1

I'm completely new to the text extraction concept. When I was searching for an example I found one which has implemented using Lucene. I just tried to run it in eclipse but it gave an error. This is the error I'm getting : (TokenStream contract violation: reset()/close() call missing, reset() called multiple times, or subclass does not call super.reset(). Please see Javadocs of TokenStream class for more information about the correct consuming workflow). I directly get the code form a published article on the web and did few modifications because first I wanted to make sure that the code is running without error before understanding it's parts one by one.

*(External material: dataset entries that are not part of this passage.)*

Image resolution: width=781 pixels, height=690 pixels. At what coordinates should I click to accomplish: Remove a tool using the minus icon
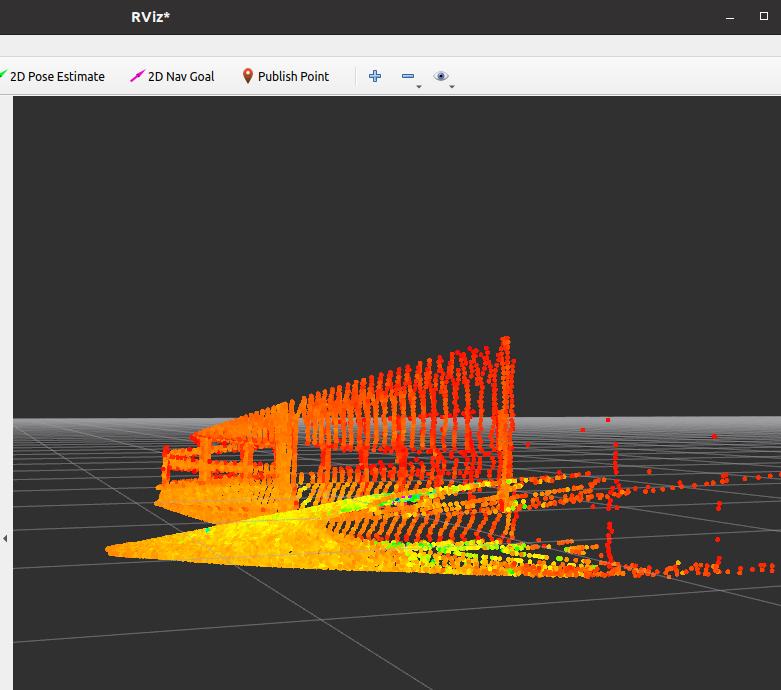[407, 76]
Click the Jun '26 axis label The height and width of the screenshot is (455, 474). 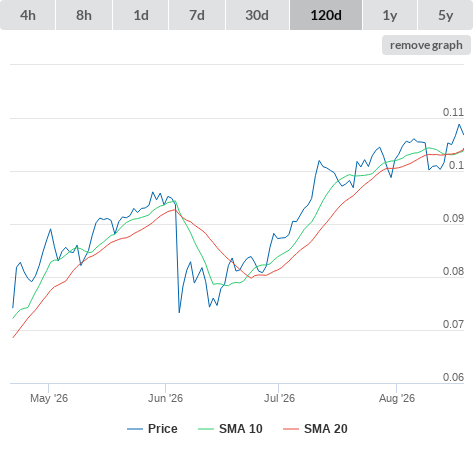165,398
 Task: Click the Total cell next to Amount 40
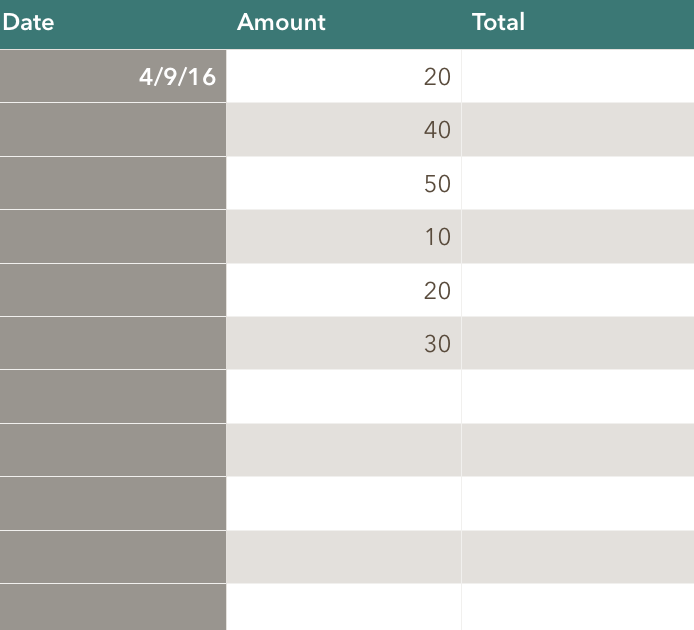[578, 130]
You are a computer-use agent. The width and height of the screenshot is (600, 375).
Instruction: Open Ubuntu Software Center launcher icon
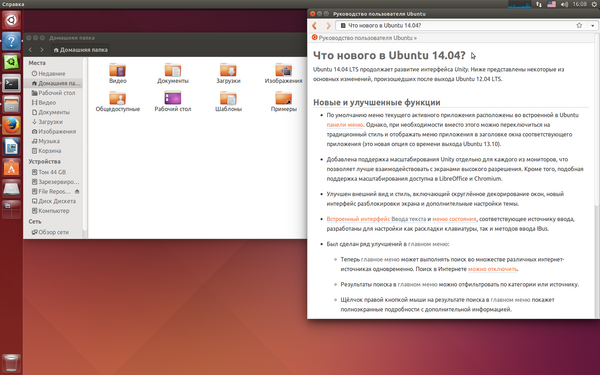[x=11, y=168]
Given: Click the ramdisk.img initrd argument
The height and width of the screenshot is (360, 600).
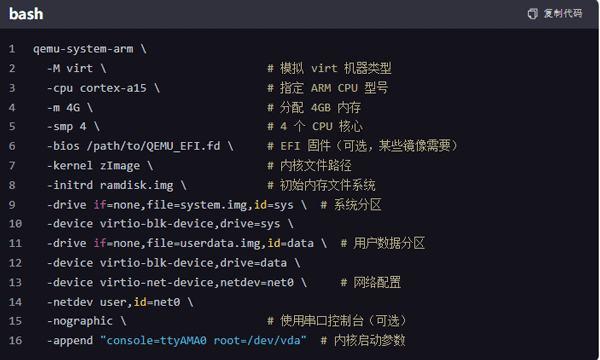Looking at the screenshot, I should click(137, 185).
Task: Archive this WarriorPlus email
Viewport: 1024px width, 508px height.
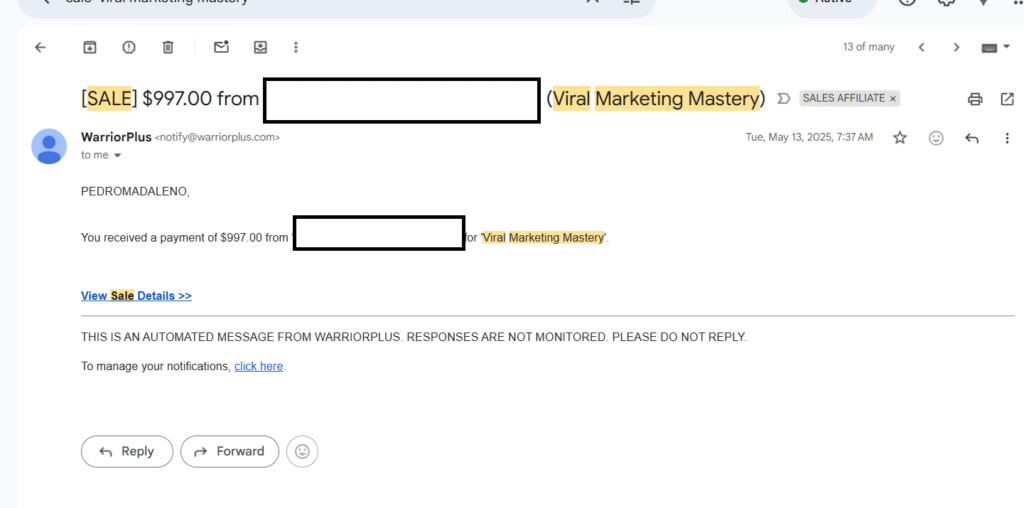Action: (90, 47)
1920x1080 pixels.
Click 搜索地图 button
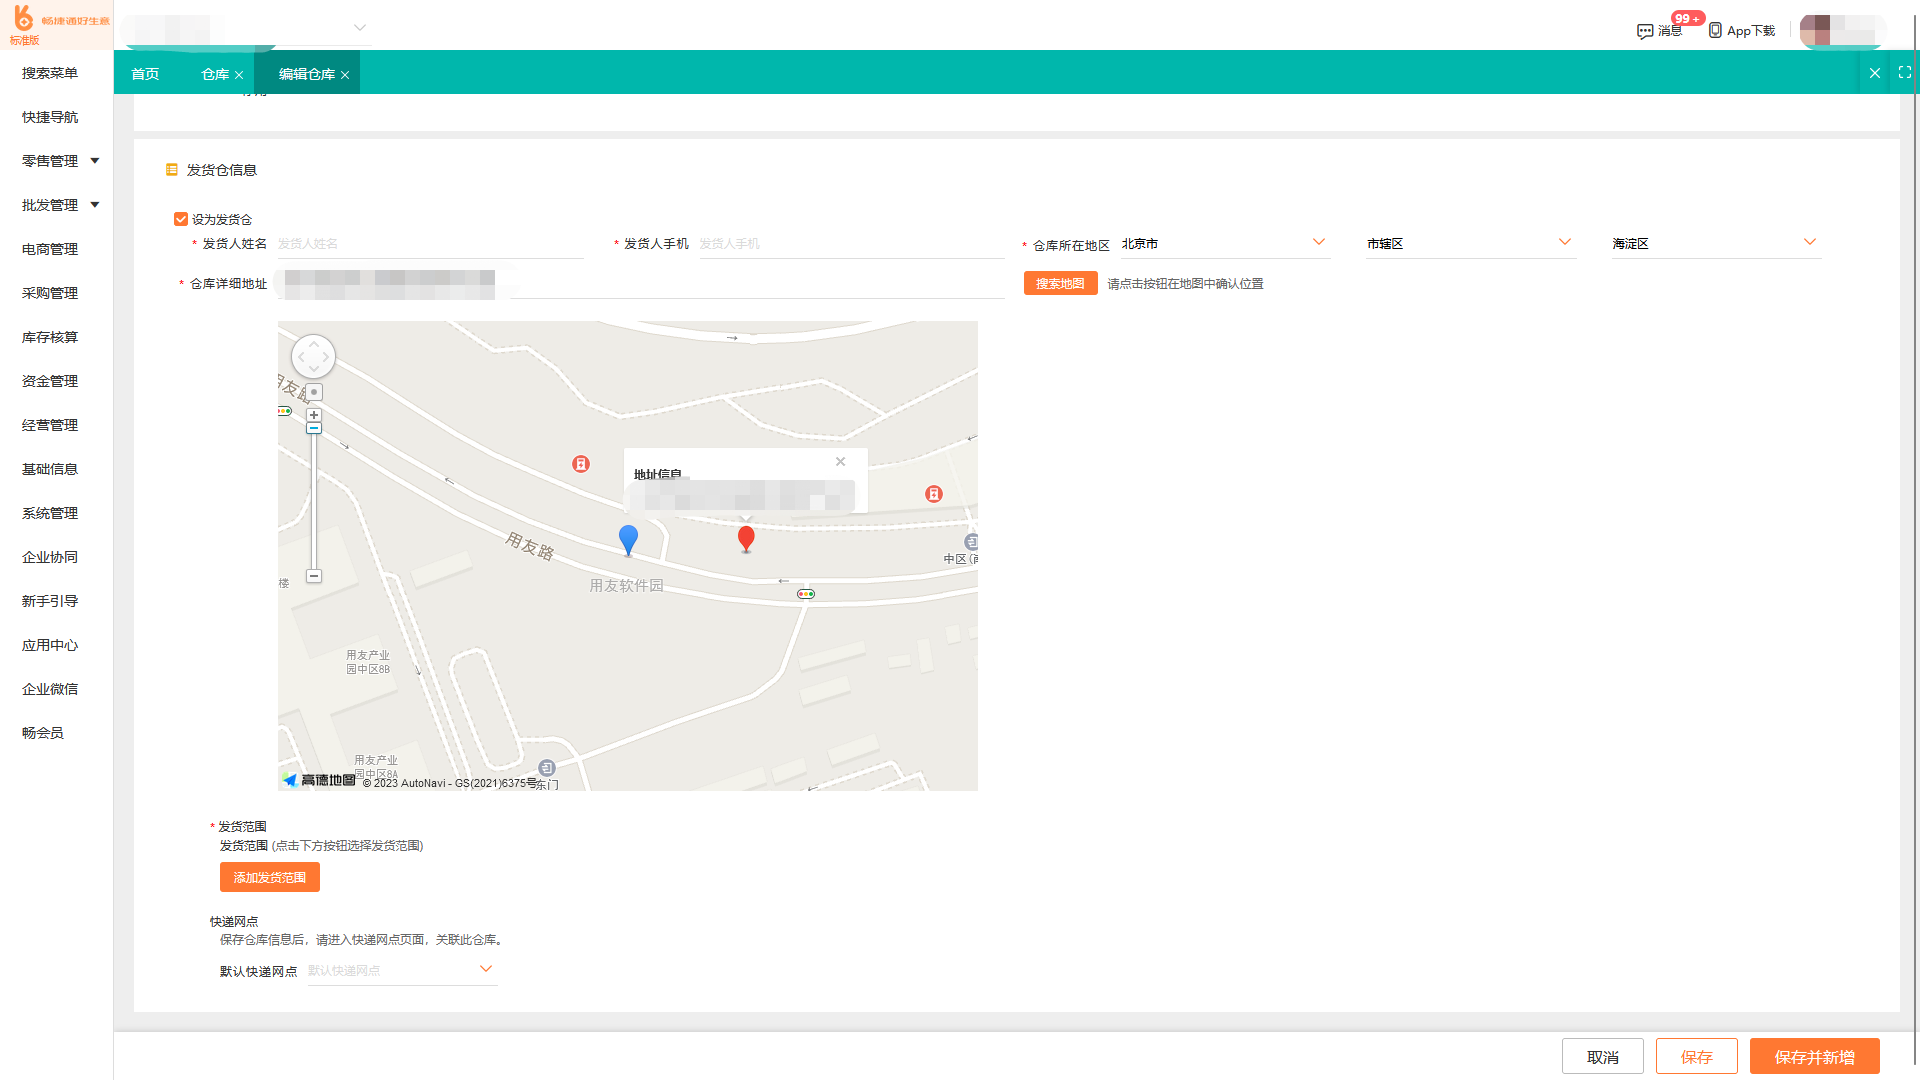[1058, 282]
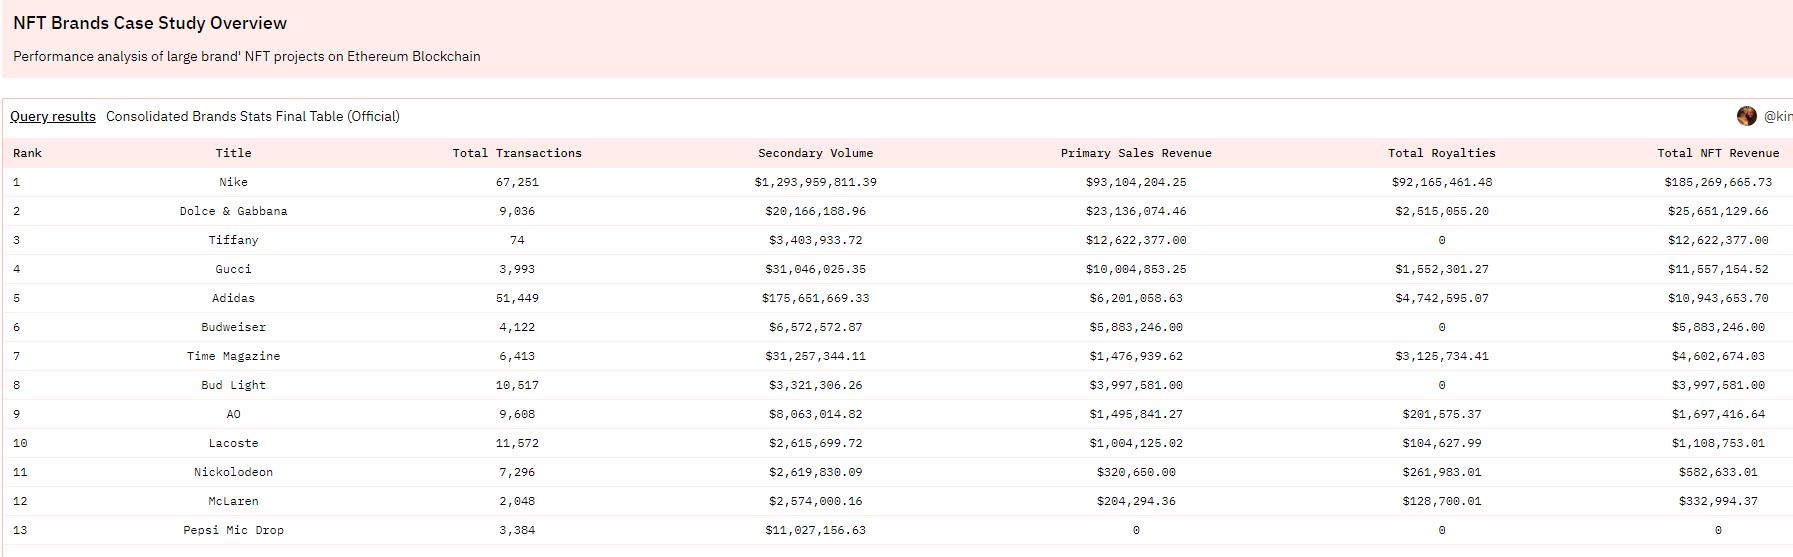1793x557 pixels.
Task: Sort by Rank column header
Action: pyautogui.click(x=28, y=153)
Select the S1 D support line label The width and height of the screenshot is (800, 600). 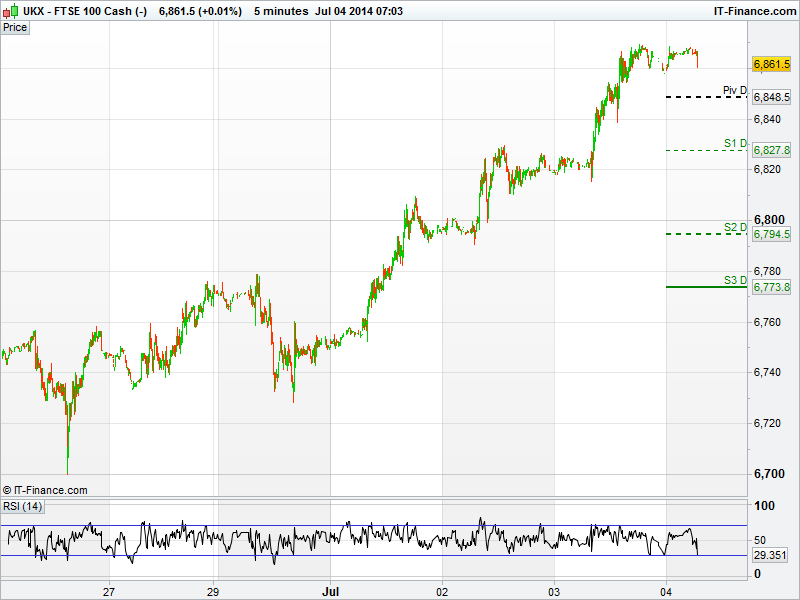735,143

The original code was getting text from an URL but I changed it to get texts from a defined String (It's in the main method). I also changed the version since I'm using lucene 4.8 version.

I also searched the error and did few modifications but still I'm getting the error. I the code here. Could you please help me to get rid of this error. Where should I modify to avoid the error. This is the link where I get the code http://pastebin.com/jNALz7DZ Here is the code I modified.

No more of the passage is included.